Start of Page text

“Why don’t you do some work?”

Gotta tell ya… I’m getting pretty tired of hearing that.

Was having a conversation the other day with someone via IM. She asked me where I was, and I told her I was talking from the lobby of the W hotel in Times Square, waiting to have a drink with someone who runs a marketing firm.

“The W Hotel?! What a tough life! Will you please do some work?!” she IM’d back. It was around 3pm. She didn’t know I’d closed two deals, brought three new advertisers to HARO, and gotten one client onto CNN. Not bad for someone who, according to my friend, had to be nagged to “do some work.”

It’s not the first time I’ve heard that from her, or for that matter, from countless other people. One of the sub-hazards of having several status updates on various devices, I assume. In the past, I’ve heard virtually identical comments resulting from Facebook or Twitter updates that have included “Driving from LA to SF, stopped to get gas outside some wind farm,” “Sitting in the lounge at Gatwick, munching on a bagel,” “Singapore–>EWR flight delayed, hitting Duty Free, anyone want anything?” “Sitting on the hood of my rental car, watching the sunset from the desert outside of Eloy, Arizona,” and of course, “working from the Ranch, waiting for them to fuel the plane,” which is code for “handling a client issue via conference call, with my skydiving rig on my back, hoping I’ll finish the call so I can be on the next load that goes up in the air.”

End of Page text

» **Instructions**
A) What did the writer accomplish that day without the friend knowing, according to the passage?
B) Can you reproduce the passage word for word, starting at "Was having a" and ending at "a marketing firm."?
The entries that follow have no connection to the passage.

Start of Record extracts

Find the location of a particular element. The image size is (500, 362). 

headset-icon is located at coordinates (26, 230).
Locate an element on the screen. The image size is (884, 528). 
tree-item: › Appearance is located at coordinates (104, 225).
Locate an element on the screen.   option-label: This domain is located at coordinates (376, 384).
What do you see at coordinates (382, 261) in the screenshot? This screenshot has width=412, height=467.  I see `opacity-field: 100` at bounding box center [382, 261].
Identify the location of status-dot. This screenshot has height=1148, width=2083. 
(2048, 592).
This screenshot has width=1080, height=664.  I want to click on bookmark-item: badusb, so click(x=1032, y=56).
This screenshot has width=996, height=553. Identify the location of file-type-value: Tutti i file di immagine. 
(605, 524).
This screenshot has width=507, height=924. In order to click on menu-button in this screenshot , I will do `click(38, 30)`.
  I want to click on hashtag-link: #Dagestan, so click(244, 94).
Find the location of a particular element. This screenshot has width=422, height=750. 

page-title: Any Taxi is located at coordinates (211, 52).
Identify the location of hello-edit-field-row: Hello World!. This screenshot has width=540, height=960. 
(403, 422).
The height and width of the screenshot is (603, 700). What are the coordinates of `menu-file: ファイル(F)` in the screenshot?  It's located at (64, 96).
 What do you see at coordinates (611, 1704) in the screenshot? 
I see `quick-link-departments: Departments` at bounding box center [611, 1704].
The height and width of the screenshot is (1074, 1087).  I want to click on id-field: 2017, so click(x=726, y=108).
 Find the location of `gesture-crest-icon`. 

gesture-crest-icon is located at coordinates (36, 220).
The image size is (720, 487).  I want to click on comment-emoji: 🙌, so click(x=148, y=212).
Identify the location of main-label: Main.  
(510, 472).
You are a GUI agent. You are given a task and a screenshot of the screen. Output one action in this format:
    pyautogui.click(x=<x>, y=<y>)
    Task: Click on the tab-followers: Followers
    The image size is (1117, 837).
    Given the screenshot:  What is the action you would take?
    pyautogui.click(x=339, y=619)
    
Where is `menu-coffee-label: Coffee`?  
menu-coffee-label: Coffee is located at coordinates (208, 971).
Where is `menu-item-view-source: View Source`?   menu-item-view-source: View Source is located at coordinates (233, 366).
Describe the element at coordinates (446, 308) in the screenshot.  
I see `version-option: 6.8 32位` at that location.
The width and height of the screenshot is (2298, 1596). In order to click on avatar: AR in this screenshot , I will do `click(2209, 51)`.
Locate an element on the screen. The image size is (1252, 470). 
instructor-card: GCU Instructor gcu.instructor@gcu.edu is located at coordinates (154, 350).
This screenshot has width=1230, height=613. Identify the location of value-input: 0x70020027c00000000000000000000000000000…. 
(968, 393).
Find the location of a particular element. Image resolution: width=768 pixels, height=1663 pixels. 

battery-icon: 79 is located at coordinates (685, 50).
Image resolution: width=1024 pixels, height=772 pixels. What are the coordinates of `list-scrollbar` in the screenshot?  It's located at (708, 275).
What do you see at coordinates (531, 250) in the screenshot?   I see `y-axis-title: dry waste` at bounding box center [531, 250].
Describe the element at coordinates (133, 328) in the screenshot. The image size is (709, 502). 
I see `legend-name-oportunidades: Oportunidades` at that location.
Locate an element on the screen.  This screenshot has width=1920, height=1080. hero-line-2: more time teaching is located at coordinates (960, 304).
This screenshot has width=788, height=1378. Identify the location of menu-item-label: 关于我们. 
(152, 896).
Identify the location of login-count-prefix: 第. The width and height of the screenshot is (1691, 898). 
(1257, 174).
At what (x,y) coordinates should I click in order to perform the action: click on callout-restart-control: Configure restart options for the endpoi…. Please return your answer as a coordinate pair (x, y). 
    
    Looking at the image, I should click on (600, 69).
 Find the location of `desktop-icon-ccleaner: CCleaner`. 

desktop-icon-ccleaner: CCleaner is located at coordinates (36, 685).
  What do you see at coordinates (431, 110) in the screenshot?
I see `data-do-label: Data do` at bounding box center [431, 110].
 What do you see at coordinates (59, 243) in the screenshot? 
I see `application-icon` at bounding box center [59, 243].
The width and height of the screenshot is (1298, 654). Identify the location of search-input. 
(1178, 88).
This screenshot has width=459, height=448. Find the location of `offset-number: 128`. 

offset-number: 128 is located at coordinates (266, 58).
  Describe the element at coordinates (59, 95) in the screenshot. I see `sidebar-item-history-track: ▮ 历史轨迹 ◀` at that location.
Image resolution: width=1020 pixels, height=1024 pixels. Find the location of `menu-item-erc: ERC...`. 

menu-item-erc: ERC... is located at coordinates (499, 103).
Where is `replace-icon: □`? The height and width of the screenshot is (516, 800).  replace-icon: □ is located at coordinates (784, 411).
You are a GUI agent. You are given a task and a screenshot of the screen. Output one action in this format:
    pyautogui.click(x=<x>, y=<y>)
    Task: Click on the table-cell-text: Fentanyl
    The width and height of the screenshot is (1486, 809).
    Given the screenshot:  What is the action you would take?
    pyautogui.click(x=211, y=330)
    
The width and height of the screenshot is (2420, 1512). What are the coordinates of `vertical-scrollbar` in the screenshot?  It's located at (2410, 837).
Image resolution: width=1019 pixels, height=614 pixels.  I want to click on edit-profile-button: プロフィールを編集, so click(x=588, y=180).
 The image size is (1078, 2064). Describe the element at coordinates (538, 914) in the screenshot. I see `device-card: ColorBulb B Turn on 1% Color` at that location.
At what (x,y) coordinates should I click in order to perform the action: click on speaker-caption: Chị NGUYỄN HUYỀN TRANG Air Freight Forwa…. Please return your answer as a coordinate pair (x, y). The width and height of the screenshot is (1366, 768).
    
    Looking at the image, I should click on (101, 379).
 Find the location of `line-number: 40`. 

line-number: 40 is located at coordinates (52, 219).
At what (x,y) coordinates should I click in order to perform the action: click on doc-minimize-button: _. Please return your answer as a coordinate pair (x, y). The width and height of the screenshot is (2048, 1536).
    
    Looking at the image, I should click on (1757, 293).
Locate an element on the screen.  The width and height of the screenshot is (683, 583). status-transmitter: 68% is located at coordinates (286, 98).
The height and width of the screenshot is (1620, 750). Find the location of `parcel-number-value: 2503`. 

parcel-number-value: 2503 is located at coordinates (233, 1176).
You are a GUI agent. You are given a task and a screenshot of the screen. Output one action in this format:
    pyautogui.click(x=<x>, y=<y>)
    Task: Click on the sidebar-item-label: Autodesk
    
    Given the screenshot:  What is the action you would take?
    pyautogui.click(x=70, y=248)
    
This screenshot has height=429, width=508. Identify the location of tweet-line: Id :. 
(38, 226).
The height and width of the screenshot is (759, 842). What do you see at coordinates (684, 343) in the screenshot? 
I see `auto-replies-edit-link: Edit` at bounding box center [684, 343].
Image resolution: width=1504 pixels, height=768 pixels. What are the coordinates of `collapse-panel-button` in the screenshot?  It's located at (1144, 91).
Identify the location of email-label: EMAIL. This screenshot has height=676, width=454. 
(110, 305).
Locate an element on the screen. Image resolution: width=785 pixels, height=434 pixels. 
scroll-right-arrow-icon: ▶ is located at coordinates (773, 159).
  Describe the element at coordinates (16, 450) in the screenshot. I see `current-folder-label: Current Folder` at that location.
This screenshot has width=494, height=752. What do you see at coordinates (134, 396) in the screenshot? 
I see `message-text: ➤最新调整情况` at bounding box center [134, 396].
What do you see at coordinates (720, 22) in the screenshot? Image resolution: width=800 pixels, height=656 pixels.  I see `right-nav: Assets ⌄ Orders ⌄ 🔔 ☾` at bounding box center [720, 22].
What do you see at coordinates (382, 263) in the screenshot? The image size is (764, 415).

End of Record extracts

» **Responses in order**
A)
- Closed two deals
- Brought three new advertisers to HARO
- Got one client onto CNN

B)
Was having a conversation the other day with someone via IM. She asked me where I was, and I told her I was talking from the lobby of the W hotel in Times Square, waiting to have a drink with someone who runs a marketing firm.